Exercise prompt.
The response must reproduce every record in full.

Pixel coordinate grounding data
Content starts

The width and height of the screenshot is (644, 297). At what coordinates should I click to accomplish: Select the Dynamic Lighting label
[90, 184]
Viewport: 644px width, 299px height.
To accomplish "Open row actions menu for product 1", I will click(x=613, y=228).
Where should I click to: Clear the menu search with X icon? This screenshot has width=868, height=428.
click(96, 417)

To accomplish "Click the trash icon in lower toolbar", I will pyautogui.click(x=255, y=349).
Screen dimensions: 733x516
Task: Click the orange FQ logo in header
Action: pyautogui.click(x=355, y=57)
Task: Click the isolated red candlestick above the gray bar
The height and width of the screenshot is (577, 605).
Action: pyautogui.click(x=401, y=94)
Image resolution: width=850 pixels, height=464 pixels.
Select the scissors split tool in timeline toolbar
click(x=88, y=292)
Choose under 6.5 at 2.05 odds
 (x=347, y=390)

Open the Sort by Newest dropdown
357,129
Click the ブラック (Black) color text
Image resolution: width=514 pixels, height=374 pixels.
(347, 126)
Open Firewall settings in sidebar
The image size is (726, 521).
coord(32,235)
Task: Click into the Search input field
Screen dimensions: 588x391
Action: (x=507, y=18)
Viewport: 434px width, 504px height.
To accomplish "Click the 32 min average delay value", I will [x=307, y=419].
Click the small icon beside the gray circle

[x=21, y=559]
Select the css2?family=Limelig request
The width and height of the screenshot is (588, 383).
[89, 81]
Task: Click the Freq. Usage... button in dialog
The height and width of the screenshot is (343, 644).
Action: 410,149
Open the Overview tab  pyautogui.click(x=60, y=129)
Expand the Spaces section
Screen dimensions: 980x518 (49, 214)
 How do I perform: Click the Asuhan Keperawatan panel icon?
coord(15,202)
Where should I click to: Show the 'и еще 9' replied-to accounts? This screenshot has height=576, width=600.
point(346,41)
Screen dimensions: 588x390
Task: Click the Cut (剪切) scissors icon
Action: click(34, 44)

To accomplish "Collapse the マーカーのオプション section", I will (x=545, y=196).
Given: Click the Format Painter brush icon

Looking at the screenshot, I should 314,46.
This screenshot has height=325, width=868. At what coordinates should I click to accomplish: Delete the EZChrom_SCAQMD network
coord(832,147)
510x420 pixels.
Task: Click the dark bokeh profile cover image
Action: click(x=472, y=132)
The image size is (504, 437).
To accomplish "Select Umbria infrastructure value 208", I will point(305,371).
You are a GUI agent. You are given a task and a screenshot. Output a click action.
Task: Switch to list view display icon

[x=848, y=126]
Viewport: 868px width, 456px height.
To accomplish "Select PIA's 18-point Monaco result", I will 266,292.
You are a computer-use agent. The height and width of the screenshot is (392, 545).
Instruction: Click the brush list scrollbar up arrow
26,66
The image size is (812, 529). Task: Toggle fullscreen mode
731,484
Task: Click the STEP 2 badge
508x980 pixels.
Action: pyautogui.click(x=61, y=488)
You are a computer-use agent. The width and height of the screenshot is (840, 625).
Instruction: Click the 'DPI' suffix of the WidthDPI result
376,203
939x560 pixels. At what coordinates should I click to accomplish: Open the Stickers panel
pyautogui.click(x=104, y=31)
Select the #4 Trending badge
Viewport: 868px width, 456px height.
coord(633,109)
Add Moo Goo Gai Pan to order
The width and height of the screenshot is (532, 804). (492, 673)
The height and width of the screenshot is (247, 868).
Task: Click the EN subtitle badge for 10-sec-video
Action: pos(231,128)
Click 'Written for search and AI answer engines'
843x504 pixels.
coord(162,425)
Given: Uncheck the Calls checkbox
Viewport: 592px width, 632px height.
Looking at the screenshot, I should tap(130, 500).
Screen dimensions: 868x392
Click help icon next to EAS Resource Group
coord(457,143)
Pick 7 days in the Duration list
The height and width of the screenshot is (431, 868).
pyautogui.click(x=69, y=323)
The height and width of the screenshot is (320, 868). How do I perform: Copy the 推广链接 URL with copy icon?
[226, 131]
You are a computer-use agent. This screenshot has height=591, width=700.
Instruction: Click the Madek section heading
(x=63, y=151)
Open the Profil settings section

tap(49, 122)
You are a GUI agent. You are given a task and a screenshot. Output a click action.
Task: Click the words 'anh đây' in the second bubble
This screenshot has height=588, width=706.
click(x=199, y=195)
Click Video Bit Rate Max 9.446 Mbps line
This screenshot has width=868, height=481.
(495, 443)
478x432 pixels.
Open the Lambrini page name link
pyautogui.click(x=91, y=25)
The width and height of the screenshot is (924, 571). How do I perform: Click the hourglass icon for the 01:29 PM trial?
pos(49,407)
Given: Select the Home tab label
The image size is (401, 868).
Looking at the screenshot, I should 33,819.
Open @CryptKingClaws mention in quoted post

Content ends

Expected answer.
The width and height of the screenshot is (644, 297). At what coordinates should I click to accomplish: Select the Dynamic Lighting label
[90, 184]
Viewport: 644px width, 299px height.
To accomplish "Open row actions menu for product 1", I will click(x=613, y=228).
Where should I click to: Clear the menu search with X icon? This screenshot has width=868, height=428.
click(96, 417)

To accomplish "Click the trash icon in lower toolbar", I will pyautogui.click(x=255, y=349).
Screen dimensions: 733x516
Task: Click the orange FQ logo in header
Action: pyautogui.click(x=355, y=57)
Task: Click the isolated red candlestick above the gray bar
The height and width of the screenshot is (577, 605).
Action: pyautogui.click(x=401, y=94)
Image resolution: width=850 pixels, height=464 pixels.
Select the scissors split tool in timeline toolbar
click(x=88, y=292)
Choose under 6.5 at 2.05 odds
 (x=347, y=390)

Open the Sort by Newest dropdown
357,129
Click the ブラック (Black) color text
Image resolution: width=514 pixels, height=374 pixels.
(347, 126)
Open Firewall settings in sidebar
The image size is (726, 521).
coord(32,235)
Task: Click into the Search input field
Screen dimensions: 588x391
Action: (x=507, y=18)
Viewport: 434px width, 504px height.
To accomplish "Click the 32 min average delay value", I will [x=307, y=419].
Click the small icon beside the gray circle

[x=21, y=559]
Select the css2?family=Limelig request
The width and height of the screenshot is (588, 383).
[89, 81]
Task: Click the Freq. Usage... button in dialog
The height and width of the screenshot is (343, 644).
Action: 410,149
Open the Overview tab  pyautogui.click(x=60, y=129)
Expand the Spaces section
Screen dimensions: 980x518 (49, 214)
 How do I perform: Click the Asuhan Keperawatan panel icon?
coord(15,202)
Where should I click to: Show the 'и еще 9' replied-to accounts? This screenshot has height=576, width=600.
point(346,41)
Screen dimensions: 588x390
Task: Click the Cut (剪切) scissors icon
Action: click(34, 44)

To accomplish "Collapse the マーカーのオプション section", I will (x=545, y=196).
Given: Click the Format Painter brush icon

Looking at the screenshot, I should 314,46.
This screenshot has height=325, width=868. At what coordinates should I click to accomplish: Delete the EZChrom_SCAQMD network
coord(832,147)
510x420 pixels.
Task: Click the dark bokeh profile cover image
Action: click(x=472, y=132)
The image size is (504, 437).
To accomplish "Select Umbria infrastructure value 208", I will point(305,371).
You are a GUI agent. You are given a task and a screenshot. Output a click action.
Task: Switch to list view display icon

[x=848, y=126]
Viewport: 868px width, 456px height.
To accomplish "Select PIA's 18-point Monaco result", I will 266,292.
You are a computer-use agent. The height and width of the screenshot is (392, 545).
Instruction: Click the brush list scrollbar up arrow
26,66
The image size is (812, 529). Task: Toggle fullscreen mode
731,484
Task: Click the STEP 2 badge
508x980 pixels.
Action: pyautogui.click(x=61, y=488)
You are a computer-use agent. The width and height of the screenshot is (840, 625).
Instruction: Click the 'DPI' suffix of the WidthDPI result
376,203
939x560 pixels. At what coordinates should I click to accomplish: Open the Stickers panel
pyautogui.click(x=104, y=31)
Select the #4 Trending badge
Viewport: 868px width, 456px height.
coord(633,109)
Add Moo Goo Gai Pan to order
The width and height of the screenshot is (532, 804). (492, 673)
The height and width of the screenshot is (247, 868).
Task: Click the EN subtitle badge for 10-sec-video
Action: pos(231,128)
Click 'Written for search and AI answer engines'
843x504 pixels.
coord(162,425)
Given: Uncheck the Calls checkbox
Viewport: 592px width, 632px height.
Looking at the screenshot, I should tap(130, 500).
Screen dimensions: 868x392
Click help icon next to EAS Resource Group
coord(457,143)
Pick 7 days in the Duration list
The height and width of the screenshot is (431, 868).
pyautogui.click(x=69, y=323)
The height and width of the screenshot is (320, 868). How do I perform: Copy the 推广链接 URL with copy icon?
[226, 131]
You are a computer-use agent. This screenshot has height=591, width=700.
Instruction: Click the Madek section heading
(x=63, y=151)
Open the Profil settings section

tap(49, 122)
You are a GUI agent. You are given a task and a screenshot. Output a click action.
Task: Click the words 'anh đây' in the second bubble
This screenshot has height=588, width=706.
click(x=199, y=195)
Click Video Bit Rate Max 9.446 Mbps line
This screenshot has width=868, height=481.
(495, 443)
478x432 pixels.
Open the Lambrini page name link
pyautogui.click(x=91, y=25)
The width and height of the screenshot is (924, 571). How do I perform: Click the hourglass icon for the 01:29 PM trial?
pos(49,407)
Given: Select the Home tab label
The image size is (401, 868).
Looking at the screenshot, I should 33,819.
Open @CryptKingClaws mention in quoted post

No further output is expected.